WHAT NEEDS TO BE DONE — Count up the lines below where the word "menu" shows up, and respond with the number alone.

SOURCE MATERIAL —
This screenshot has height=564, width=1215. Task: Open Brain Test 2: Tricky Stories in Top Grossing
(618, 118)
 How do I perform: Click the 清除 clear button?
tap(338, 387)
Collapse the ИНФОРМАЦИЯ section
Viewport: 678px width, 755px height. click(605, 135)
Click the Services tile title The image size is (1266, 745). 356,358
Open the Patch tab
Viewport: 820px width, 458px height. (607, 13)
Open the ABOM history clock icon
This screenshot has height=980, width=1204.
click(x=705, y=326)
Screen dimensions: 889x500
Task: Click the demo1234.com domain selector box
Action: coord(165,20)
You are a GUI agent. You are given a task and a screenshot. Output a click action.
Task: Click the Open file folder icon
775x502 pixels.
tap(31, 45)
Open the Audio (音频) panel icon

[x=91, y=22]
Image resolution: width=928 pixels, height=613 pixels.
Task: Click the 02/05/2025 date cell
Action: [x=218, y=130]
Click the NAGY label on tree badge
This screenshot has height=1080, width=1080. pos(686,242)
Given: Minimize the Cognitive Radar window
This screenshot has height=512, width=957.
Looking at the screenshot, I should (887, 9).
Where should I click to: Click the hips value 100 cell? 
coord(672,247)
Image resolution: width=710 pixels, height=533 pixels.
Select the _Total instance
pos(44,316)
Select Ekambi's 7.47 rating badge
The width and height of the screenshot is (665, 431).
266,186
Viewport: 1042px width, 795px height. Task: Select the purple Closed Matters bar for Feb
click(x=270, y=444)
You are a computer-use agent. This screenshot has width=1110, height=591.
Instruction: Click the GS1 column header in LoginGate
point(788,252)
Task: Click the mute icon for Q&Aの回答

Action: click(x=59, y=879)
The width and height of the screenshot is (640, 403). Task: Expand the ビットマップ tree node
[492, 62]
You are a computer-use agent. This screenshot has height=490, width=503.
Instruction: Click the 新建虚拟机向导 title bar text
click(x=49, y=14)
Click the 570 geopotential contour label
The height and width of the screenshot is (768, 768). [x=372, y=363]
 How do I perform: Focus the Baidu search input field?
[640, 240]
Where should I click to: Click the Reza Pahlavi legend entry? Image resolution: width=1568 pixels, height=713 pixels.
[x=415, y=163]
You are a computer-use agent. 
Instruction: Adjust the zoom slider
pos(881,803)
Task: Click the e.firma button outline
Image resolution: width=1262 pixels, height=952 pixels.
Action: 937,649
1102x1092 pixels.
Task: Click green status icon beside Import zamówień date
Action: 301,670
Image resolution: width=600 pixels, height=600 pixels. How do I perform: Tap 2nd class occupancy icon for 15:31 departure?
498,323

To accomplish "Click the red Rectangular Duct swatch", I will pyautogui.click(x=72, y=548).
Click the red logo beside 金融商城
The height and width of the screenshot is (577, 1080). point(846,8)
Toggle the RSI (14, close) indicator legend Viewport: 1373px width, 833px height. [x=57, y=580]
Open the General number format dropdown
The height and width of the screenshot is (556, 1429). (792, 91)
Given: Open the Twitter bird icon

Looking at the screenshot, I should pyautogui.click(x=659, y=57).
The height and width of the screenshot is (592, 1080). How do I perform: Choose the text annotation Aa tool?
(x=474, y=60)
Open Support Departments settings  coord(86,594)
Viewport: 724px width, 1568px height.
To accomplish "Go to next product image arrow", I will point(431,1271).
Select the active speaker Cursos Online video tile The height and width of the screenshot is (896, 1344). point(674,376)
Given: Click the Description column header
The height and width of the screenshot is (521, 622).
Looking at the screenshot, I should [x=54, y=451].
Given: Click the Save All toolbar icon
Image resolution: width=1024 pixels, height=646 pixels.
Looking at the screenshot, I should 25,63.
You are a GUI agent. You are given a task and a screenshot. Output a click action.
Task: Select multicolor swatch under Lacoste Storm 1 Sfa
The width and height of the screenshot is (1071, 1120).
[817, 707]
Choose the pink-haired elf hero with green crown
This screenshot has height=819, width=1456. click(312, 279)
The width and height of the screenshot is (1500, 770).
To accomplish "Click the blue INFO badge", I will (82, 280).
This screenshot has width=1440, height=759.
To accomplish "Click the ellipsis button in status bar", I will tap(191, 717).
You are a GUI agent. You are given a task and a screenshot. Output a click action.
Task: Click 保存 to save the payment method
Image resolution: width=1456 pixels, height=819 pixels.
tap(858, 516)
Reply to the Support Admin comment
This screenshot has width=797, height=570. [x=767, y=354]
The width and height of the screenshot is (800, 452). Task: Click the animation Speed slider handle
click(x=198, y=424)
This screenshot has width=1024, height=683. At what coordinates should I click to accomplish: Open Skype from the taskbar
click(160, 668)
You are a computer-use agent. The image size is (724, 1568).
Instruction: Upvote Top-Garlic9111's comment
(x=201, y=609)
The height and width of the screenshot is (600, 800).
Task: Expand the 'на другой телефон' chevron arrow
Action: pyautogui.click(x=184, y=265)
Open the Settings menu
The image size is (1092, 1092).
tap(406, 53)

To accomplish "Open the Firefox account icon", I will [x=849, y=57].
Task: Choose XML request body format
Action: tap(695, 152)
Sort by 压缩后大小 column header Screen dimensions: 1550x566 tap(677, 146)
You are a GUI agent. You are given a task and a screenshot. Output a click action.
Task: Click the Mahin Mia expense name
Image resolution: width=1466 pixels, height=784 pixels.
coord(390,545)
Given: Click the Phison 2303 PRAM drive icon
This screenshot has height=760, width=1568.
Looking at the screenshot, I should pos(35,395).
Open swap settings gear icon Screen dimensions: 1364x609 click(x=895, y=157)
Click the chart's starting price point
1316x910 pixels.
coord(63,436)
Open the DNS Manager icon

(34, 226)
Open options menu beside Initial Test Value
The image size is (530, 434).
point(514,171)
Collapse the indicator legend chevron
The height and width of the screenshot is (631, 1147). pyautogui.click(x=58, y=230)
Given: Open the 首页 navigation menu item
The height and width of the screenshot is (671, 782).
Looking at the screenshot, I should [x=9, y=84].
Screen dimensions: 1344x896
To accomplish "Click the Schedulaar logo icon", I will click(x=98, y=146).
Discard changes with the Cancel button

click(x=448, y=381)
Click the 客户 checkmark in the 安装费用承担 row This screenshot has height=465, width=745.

EXERCISE RESULT — 3